**What to do**
Output the data that follows exactly, line for line.

**Material to process**
[Start of section]

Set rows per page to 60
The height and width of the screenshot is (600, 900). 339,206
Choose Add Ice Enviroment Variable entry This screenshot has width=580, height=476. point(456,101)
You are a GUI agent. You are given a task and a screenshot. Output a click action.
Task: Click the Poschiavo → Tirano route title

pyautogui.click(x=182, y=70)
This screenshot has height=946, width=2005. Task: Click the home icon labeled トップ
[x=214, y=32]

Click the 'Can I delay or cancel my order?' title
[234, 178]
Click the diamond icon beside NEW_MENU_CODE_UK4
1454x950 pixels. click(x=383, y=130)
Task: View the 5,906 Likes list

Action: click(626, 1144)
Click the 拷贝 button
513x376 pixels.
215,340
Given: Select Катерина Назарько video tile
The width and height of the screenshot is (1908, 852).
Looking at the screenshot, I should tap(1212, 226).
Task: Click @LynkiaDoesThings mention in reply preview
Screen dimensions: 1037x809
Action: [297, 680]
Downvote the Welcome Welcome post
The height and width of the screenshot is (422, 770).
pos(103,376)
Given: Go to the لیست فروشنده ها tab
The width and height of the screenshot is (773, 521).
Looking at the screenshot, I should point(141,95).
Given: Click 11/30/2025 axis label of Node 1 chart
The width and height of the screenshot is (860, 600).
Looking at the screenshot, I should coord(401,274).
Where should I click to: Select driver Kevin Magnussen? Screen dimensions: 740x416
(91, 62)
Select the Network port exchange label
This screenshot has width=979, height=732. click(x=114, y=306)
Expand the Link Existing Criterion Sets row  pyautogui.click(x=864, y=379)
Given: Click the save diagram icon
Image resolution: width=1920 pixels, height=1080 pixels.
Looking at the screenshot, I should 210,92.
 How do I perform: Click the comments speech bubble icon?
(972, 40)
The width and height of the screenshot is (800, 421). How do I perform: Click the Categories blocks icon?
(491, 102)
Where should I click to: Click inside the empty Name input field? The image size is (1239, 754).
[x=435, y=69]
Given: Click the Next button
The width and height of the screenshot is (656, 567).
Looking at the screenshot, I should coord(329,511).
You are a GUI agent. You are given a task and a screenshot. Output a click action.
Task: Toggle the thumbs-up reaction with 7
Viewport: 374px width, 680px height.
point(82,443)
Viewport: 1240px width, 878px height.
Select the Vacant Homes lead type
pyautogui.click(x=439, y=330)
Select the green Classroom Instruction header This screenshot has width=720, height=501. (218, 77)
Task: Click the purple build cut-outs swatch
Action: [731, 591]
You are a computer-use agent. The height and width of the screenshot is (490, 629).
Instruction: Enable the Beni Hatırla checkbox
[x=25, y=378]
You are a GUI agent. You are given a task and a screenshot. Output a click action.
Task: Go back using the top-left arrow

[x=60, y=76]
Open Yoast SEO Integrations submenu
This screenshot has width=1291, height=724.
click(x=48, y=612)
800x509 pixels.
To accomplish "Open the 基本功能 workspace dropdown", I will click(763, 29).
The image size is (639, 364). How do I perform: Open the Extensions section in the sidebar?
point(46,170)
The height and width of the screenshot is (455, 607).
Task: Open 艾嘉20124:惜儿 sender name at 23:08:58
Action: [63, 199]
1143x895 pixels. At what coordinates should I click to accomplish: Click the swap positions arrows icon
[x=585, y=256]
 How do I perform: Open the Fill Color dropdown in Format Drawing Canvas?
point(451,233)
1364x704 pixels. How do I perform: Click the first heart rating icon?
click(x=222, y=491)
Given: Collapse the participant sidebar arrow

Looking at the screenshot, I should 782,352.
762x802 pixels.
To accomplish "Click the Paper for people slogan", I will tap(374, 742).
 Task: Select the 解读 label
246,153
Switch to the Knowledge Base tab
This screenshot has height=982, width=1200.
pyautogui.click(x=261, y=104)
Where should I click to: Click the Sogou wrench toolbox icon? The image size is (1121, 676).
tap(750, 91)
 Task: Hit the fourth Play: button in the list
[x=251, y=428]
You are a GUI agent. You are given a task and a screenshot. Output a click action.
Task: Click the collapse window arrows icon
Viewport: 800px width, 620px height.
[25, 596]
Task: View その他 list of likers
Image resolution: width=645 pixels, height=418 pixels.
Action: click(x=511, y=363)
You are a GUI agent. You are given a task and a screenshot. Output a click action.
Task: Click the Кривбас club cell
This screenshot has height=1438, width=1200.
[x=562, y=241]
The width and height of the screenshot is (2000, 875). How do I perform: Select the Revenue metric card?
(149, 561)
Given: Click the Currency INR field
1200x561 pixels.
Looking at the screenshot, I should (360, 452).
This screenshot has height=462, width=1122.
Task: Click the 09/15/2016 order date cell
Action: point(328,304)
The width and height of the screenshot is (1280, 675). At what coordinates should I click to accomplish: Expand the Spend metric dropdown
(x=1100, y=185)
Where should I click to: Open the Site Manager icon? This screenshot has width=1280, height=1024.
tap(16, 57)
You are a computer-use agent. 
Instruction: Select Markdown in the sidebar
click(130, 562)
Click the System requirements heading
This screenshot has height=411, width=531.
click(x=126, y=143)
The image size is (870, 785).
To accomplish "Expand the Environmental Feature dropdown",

[End of section]

**Output below**
Set rows per page to 60
The height and width of the screenshot is (600, 900). 339,206
Choose Add Ice Enviroment Variable entry This screenshot has width=580, height=476. point(456,101)
You are a GUI agent. You are given a task and a screenshot. Output a click action.
Task: Click the Poschiavo → Tirano route title

pyautogui.click(x=182, y=70)
This screenshot has height=946, width=2005. Task: Click the home icon labeled トップ
[x=214, y=32]

Click the 'Can I delay or cancel my order?' title
[234, 178]
Click the diamond icon beside NEW_MENU_CODE_UK4
1454x950 pixels. click(x=383, y=130)
Task: View the 5,906 Likes list

Action: click(626, 1144)
Click the 拷贝 button
513x376 pixels.
215,340
Given: Select Катерина Назарько video tile
The width and height of the screenshot is (1908, 852).
Looking at the screenshot, I should tap(1212, 226).
Task: Click @LynkiaDoesThings mention in reply preview
Screen dimensions: 1037x809
Action: [297, 680]
Downvote the Welcome Welcome post
The height and width of the screenshot is (422, 770).
pos(103,376)
Given: Go to the لیست فروشنده ها tab
The width and height of the screenshot is (773, 521).
Looking at the screenshot, I should point(141,95).
Given: Click 11/30/2025 axis label of Node 1 chart
The width and height of the screenshot is (860, 600).
Looking at the screenshot, I should coord(401,274).
Where should I click to: Select driver Kevin Magnussen? Screen dimensions: 740x416
(91, 62)
Select the Network port exchange label
This screenshot has width=979, height=732. click(x=114, y=306)
Expand the Link Existing Criterion Sets row  pyautogui.click(x=864, y=379)
Given: Click the save diagram icon
Image resolution: width=1920 pixels, height=1080 pixels.
Looking at the screenshot, I should 210,92.
 How do I perform: Click the comments speech bubble icon?
(972, 40)
The width and height of the screenshot is (800, 421). How do I perform: Click the Categories blocks icon?
(491, 102)
Where should I click to: Click inside the empty Name input field? The image size is (1239, 754).
[x=435, y=69]
Given: Click the Next button
The width and height of the screenshot is (656, 567).
Looking at the screenshot, I should coord(329,511).
You are a GUI agent. You are given a task and a screenshot. Output a click action.
Task: Toggle the thumbs-up reaction with 7
Viewport: 374px width, 680px height.
point(82,443)
Viewport: 1240px width, 878px height.
Select the Vacant Homes lead type
pyautogui.click(x=439, y=330)
Select the green Classroom Instruction header This screenshot has width=720, height=501. (218, 77)
Task: Click the purple build cut-outs swatch
Action: [731, 591]
You are a computer-use agent. The height and width of the screenshot is (490, 629).
Instruction: Enable the Beni Hatırla checkbox
[x=25, y=378]
You are a GUI agent. You are given a task and a screenshot. Output a click action.
Task: Go back using the top-left arrow

[x=60, y=76]
Open Yoast SEO Integrations submenu
This screenshot has width=1291, height=724.
click(x=48, y=612)
800x509 pixels.
To accomplish "Open the 基本功能 workspace dropdown", I will click(763, 29).
The image size is (639, 364). How do I perform: Open the Extensions section in the sidebar?
point(46,170)
The height and width of the screenshot is (455, 607).
Task: Open 艾嘉20124:惜儿 sender name at 23:08:58
Action: [63, 199]
1143x895 pixels. At what coordinates should I click to accomplish: Click the swap positions arrows icon
[x=585, y=256]
 How do I perform: Open the Fill Color dropdown in Format Drawing Canvas?
point(451,233)
1364x704 pixels. How do I perform: Click the first heart rating icon?
click(x=222, y=491)
Given: Collapse the participant sidebar arrow

Looking at the screenshot, I should 782,352.
762x802 pixels.
To accomplish "Click the Paper for people slogan", I will tap(374, 742).
 Task: Select the 解读 label
246,153
Switch to the Knowledge Base tab
This screenshot has height=982, width=1200.
pyautogui.click(x=261, y=104)
Where should I click to: Click the Sogou wrench toolbox icon? The image size is (1121, 676).
tap(750, 91)
 Task: Hit the fourth Play: button in the list
[x=251, y=428]
You are a GUI agent. You are given a task and a screenshot. Output a click action.
Task: Click the collapse window arrows icon
Viewport: 800px width, 620px height.
[25, 596]
Task: View その他 list of likers
Image resolution: width=645 pixels, height=418 pixels.
Action: click(x=511, y=363)
You are a GUI agent. You are given a task and a screenshot. Output a click action.
Task: Click the Кривбас club cell
This screenshot has height=1438, width=1200.
[x=562, y=241]
The width and height of the screenshot is (2000, 875). How do I perform: Select the Revenue metric card?
(149, 561)
Given: Click the Currency INR field
1200x561 pixels.
Looking at the screenshot, I should (360, 452).
This screenshot has height=462, width=1122.
Task: Click the 09/15/2016 order date cell
Action: point(328,304)
The width and height of the screenshot is (1280, 675). At what coordinates should I click to accomplish: Expand the Spend metric dropdown
(x=1100, y=185)
Where should I click to: Open the Site Manager icon? This screenshot has width=1280, height=1024.
tap(16, 57)
You are a computer-use agent. 
Instruction: Select Markdown in the sidebar
click(130, 562)
Click the System requirements heading
This screenshot has height=411, width=531.
click(x=126, y=143)
The image size is (870, 785).
To accomplish "Expand the Environmental Feature dropdown",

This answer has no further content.